** Text block **
+-------+
Question

In a compound microscope, the focal lengths of the objective and eyepiece are $$+0.50 \mathrm{~cm}$$ and $$+2.0 \mathrm{~cm}$$, respectively. The instrument is focused on an object $$0.52 \mathrm{~cm}$$ from the objective lens. Compute the magnifying power of the microscope if the virtual image is viewed by the eye at a distance of $$25 \mathrm{~cm}$$.

Answer

**step1 Calculate the image distance for the objective lens**

The objective lens forms a real, inverted image of the object. We use the thin lens formula to find the position of this image. The thin lens formula is given by:
$$ \frac{1}{v} - \frac{1}{u} = \frac{1}{f} $$
where $$u$$ is the object distance, $$v$$ is the image distance, and $$f$$ is the focal length. According to the Cartesian sign convention, for a real object placed to the left of the lens, $$u$$ is negative. For a converging lens, $$f$$ is positive.
+-------+
Target pointing data:
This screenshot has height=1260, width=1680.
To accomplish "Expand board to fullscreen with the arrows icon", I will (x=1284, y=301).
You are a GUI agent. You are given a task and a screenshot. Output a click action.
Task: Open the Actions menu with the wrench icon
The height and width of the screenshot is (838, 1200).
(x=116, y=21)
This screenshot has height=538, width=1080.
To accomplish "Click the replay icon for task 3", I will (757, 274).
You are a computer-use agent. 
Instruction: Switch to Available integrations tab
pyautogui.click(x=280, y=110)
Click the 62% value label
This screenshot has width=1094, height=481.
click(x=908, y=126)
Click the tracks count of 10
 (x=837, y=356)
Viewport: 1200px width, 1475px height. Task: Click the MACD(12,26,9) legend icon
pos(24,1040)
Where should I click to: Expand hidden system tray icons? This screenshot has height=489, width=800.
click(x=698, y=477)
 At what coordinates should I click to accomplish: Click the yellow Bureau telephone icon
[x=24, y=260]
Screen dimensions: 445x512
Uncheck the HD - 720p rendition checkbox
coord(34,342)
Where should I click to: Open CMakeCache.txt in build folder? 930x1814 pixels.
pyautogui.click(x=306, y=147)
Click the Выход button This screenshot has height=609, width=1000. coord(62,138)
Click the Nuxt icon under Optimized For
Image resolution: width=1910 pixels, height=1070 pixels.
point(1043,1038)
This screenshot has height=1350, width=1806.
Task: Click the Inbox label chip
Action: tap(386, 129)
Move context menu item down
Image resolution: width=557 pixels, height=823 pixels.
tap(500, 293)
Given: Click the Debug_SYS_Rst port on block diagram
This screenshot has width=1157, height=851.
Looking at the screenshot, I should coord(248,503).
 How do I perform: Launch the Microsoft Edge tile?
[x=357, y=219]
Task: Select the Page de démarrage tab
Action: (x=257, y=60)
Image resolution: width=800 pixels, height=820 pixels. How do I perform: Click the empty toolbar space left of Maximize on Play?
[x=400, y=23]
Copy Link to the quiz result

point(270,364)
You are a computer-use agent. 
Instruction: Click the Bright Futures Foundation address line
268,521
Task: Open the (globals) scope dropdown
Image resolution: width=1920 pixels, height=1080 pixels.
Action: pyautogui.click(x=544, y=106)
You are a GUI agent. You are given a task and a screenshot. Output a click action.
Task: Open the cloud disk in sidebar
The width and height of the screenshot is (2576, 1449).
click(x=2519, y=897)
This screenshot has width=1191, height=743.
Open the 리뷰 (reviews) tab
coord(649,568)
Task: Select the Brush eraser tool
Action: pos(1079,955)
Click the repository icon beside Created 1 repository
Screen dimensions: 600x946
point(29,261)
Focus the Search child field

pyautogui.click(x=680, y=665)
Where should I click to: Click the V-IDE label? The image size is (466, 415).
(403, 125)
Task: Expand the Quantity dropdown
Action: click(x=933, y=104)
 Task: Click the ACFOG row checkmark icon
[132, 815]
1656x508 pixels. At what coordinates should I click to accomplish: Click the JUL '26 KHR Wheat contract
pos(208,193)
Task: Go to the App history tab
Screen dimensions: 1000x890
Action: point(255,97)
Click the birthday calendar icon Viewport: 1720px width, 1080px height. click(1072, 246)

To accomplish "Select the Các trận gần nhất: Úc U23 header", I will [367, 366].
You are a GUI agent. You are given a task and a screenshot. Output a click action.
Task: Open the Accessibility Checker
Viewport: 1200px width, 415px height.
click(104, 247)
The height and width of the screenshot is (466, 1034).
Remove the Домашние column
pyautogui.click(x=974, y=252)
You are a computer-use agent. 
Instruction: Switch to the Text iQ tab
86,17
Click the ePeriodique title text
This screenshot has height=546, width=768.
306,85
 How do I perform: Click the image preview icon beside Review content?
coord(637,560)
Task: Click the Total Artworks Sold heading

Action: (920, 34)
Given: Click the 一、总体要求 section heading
+-------+
** Stated problem A **
Translate this sentence from the microscope problem into Spanish: "The objective lens forms a real, inverted image of the object."
** Stated problem B **
Pick out every line of the entries above that contains the word "what". Case counts.

** Full output A **
La lente objetivo forma una imagen real e invertida del objeto.

** Full output B **
 At what coordinates should I click to accomplish: Click the yellow Bureau telephone icon
1656x508 pixels. At what coordinates should I click to accomplish: Click the JUL '26 KHR Wheat contract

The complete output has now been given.